EvOLve Ministry Presentation: "Mozart: the Neglected Genius and His Requiem""

Evolve presentation by Greg Athnos 

“Mozart, the Neglected Genius and His Requiem”

Saturday February 22, 2020 in MDH from 9:30-11:15

Wolfgang Amadeus Mozart (1756-91) was born in Salzburg, the child of very devout Catholic parents. His father Leopold believed in earthly miracles and considered his son’s musical gifts to be of divine origin.  Wolfgang showed prodigious ability from earliest childhood.  At age 5 he reportedly could play the violin and piano and began composing music.

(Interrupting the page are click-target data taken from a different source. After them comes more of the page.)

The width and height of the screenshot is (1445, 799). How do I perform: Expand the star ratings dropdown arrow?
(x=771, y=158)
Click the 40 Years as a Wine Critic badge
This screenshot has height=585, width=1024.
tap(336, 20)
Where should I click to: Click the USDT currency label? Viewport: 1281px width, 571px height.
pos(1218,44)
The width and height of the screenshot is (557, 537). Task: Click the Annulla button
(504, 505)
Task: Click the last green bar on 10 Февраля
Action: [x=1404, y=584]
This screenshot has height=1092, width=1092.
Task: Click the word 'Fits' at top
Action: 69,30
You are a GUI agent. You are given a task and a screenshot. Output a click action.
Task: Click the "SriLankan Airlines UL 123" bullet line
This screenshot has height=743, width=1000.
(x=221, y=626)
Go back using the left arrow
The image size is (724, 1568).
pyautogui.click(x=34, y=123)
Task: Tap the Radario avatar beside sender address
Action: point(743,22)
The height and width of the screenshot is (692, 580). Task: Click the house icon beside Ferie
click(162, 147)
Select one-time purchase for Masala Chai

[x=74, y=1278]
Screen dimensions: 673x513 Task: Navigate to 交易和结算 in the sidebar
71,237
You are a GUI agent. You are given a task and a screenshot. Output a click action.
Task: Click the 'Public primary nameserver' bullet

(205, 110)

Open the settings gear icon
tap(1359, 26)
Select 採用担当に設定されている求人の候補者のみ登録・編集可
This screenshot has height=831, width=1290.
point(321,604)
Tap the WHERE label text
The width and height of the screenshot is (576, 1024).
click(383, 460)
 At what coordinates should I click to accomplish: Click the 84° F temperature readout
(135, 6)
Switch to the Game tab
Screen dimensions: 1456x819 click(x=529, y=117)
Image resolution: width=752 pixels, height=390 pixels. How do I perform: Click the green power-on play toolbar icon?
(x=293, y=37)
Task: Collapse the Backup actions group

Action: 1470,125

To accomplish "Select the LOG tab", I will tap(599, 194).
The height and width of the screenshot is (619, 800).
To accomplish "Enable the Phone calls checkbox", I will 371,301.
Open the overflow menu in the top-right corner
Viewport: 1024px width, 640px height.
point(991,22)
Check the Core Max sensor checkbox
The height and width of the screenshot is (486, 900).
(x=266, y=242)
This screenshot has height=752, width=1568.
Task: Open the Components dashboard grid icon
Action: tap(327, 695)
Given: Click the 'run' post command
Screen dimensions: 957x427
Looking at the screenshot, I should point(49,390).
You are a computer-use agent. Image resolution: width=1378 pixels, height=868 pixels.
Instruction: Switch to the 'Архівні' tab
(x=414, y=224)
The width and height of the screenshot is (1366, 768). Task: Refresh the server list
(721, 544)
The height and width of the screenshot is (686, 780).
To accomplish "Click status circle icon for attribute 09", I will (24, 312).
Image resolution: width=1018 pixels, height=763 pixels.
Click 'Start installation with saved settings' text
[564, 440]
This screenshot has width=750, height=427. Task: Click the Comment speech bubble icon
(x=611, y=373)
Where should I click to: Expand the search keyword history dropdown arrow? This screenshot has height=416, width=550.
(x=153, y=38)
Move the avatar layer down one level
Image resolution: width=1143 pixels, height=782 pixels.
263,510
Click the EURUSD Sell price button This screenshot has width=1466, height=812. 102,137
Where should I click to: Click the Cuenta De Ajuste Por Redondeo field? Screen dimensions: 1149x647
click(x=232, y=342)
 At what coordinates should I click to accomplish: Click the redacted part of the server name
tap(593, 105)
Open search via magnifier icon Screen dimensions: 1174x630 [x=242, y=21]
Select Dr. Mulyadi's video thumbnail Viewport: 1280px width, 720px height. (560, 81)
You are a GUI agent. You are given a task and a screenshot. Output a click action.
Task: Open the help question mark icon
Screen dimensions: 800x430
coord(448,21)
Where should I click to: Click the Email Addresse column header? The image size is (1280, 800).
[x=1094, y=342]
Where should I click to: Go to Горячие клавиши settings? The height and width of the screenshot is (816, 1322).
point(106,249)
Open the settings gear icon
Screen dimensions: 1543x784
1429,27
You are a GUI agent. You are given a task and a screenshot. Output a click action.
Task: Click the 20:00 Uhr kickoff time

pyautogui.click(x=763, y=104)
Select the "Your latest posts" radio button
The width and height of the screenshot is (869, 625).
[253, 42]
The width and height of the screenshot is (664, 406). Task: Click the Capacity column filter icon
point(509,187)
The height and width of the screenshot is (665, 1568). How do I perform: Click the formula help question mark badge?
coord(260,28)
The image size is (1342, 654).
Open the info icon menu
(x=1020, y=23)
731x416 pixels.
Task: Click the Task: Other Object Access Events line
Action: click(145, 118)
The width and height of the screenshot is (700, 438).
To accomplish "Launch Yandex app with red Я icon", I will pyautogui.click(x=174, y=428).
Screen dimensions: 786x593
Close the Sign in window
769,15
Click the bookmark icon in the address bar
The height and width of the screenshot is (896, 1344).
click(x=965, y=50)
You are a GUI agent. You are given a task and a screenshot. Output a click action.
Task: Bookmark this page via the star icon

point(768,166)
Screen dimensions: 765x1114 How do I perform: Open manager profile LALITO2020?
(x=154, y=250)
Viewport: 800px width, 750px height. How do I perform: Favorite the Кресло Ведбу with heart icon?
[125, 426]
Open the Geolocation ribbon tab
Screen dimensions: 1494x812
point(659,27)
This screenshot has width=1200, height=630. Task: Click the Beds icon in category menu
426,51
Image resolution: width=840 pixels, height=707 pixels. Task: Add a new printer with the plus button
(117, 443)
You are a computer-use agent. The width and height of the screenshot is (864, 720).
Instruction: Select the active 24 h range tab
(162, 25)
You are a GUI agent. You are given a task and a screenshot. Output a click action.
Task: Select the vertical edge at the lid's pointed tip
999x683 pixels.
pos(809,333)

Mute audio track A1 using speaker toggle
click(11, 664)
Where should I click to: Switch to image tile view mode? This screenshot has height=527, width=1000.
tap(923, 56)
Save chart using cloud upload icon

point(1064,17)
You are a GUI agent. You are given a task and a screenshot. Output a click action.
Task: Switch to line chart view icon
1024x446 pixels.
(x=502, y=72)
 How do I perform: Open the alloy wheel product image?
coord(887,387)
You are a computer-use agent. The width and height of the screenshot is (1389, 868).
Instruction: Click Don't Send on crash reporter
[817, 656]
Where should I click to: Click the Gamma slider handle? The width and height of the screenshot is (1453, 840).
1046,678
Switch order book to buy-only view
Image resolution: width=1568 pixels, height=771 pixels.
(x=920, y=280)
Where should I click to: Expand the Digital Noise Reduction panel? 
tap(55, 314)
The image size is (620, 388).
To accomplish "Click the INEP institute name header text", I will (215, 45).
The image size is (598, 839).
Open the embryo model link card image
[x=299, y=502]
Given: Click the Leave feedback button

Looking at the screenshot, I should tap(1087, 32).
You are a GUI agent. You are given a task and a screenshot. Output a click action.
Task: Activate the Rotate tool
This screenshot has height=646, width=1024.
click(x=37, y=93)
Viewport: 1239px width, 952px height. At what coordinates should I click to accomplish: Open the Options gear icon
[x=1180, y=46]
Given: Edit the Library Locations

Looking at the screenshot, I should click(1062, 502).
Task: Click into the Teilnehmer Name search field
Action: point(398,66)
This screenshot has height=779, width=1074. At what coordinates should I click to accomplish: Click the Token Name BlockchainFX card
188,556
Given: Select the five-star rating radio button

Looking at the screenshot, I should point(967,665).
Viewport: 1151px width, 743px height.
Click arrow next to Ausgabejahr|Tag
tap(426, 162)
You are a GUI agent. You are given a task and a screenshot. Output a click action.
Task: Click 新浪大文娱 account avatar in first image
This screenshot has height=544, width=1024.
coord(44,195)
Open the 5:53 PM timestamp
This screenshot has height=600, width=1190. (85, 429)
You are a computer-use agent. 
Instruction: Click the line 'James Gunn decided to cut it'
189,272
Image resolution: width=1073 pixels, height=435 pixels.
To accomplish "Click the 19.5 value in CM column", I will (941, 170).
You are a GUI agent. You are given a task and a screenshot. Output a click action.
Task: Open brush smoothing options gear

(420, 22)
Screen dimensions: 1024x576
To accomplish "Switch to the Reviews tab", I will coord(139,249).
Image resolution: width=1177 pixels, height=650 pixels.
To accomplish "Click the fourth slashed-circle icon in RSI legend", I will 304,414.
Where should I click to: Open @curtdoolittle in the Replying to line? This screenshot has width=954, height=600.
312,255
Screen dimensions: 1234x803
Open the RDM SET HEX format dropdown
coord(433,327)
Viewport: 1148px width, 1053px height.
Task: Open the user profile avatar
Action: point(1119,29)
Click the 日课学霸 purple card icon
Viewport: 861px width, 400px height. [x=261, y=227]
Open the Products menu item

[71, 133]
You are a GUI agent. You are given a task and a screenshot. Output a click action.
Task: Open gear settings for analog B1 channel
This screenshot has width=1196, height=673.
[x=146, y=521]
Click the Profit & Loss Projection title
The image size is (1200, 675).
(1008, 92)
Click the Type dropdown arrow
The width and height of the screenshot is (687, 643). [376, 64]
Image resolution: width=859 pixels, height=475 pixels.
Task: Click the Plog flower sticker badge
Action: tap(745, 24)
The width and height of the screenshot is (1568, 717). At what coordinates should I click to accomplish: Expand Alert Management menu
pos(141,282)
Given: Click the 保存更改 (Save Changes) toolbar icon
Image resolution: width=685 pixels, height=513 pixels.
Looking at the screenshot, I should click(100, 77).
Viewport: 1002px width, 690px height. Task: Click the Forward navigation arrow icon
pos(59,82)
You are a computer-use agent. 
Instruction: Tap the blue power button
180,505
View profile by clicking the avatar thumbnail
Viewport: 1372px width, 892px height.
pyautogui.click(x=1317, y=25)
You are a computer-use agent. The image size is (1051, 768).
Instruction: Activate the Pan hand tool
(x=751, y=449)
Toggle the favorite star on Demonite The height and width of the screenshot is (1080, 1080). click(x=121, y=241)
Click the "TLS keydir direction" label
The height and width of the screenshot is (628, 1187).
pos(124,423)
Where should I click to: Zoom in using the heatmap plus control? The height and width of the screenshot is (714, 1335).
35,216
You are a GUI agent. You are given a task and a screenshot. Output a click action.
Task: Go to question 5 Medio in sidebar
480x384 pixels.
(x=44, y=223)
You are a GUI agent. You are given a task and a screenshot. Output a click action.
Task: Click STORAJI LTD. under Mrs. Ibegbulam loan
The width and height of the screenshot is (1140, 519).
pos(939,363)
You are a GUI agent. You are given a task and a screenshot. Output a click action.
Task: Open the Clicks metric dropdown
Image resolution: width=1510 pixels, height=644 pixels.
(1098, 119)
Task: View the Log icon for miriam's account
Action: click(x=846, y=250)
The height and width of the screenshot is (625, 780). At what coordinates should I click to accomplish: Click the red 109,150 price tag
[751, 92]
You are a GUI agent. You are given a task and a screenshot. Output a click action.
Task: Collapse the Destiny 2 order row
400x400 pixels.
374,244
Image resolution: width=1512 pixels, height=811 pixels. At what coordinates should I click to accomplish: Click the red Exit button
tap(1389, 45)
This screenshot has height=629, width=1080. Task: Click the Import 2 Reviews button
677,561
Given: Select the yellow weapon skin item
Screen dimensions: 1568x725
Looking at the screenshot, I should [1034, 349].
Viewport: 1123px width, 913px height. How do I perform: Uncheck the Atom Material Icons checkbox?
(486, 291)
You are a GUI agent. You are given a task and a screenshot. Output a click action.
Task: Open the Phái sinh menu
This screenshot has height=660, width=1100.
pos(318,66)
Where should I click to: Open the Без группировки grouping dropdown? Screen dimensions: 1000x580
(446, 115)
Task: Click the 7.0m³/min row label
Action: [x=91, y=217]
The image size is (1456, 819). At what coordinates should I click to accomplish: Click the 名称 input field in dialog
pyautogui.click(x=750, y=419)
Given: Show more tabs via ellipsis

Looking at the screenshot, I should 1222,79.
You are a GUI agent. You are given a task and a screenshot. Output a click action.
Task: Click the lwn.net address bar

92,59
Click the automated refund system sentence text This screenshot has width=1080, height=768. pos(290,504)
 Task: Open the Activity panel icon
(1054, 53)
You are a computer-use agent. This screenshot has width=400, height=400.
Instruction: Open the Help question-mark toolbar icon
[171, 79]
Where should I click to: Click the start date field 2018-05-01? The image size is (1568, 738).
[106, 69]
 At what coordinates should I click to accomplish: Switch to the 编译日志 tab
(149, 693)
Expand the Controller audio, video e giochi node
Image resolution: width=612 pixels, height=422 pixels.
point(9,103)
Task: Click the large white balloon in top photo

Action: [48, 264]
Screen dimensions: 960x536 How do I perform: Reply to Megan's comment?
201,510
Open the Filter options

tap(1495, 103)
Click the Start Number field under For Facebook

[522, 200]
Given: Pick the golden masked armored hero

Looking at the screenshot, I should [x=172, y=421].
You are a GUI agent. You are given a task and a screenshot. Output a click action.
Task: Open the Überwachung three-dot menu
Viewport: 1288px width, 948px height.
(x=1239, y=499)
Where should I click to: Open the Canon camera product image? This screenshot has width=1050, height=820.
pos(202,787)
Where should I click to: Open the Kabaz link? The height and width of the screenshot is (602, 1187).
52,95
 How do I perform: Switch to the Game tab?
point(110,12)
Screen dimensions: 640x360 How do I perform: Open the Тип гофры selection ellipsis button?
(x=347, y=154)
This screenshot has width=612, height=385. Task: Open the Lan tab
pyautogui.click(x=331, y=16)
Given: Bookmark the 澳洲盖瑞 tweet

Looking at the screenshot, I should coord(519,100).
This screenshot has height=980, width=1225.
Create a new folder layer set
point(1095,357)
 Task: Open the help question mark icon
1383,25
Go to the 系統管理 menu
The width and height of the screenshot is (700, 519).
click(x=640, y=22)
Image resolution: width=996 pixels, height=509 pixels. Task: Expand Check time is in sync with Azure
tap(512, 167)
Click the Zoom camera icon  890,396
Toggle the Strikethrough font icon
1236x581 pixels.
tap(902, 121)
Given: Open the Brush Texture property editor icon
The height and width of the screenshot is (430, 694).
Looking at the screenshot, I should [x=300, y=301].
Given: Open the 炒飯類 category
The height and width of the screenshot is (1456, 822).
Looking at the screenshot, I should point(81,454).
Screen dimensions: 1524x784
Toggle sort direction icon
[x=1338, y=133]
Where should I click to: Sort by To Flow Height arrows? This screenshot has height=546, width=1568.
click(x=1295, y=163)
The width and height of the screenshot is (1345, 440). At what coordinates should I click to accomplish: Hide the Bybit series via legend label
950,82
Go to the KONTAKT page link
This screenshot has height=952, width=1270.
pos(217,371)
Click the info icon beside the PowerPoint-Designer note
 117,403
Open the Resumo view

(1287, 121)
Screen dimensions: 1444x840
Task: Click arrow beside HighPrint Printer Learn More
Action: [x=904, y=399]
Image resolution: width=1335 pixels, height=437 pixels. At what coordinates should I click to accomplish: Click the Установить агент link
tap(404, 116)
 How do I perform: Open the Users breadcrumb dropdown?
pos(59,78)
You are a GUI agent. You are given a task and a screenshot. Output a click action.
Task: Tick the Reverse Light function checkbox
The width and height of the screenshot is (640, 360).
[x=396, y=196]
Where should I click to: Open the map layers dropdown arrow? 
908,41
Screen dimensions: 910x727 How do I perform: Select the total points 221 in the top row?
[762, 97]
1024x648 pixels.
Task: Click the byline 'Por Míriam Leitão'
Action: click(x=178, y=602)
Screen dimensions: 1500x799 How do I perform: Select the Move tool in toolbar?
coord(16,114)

His parents encouraged family prayer, devotion to saints, fasting, attendance at Mass and frequent confession.   There was a focus on eternal salvation and dangers to the soul and consequences of sin resulting in eternal punishment in hell.  In 1770 on a visit to Rome, Mozart was awarded the Order of the Golden
Spur, a form of honorary knighthood by Pope Clement XIV recognizing having shown signs of faithful devotion and the merits of virtue.

Over his brief lifetime, he composed over 60 pieces of sacred music.  His final piece the Requiem was only partly composed due to his death at age 35. Mozart stated that the image of death was no longer terrifying and he stated that “death is the true goal of our existence.”   He believed he was being poisoned and that his death was at hand. He believed that the Requiem was for him and was a commission from God to get his spiritual house in order.

While the Requiem is a gravely solemn piece, it does not focus on hellfire and brimstone.  It evokes a calmness of attitude toward death via the use of soothing and melancholic soft melodies.  He was living in a stressful time following the French Revolution, threat of war in Europe, the decline of interest in art forms and his own mounting debt.  Death could be viewed as a new beginning in a more blissful existence.

The Requiem mass is one of the oldest musical genres dating back to the first millennium with the spread of Christianity and Gregorian chant in churchs.  From Medieval Ages, the Requiem included a section known as the “Dies Irae” Latin for The Day of Wrath which reflected a theology focused on the soul’s peril of eternal damnation.  Emphasizing judgment, fear and despair. Mozart followed tradition and began the opening section of Dies Irae with the Lacrimosa (weeping) but only completed a few bars before he died.

Greg Athnos shares these insights regarding his presentation: “Genius? Yes! Loved in his day? No! Why Not? We’ll explore his brief and tragic life and some of his great but neglected works.   His final work, the unfinished Requiem Mass, will be our main focus as it contemplated the meaning of death which Mozart called “our truest friend”.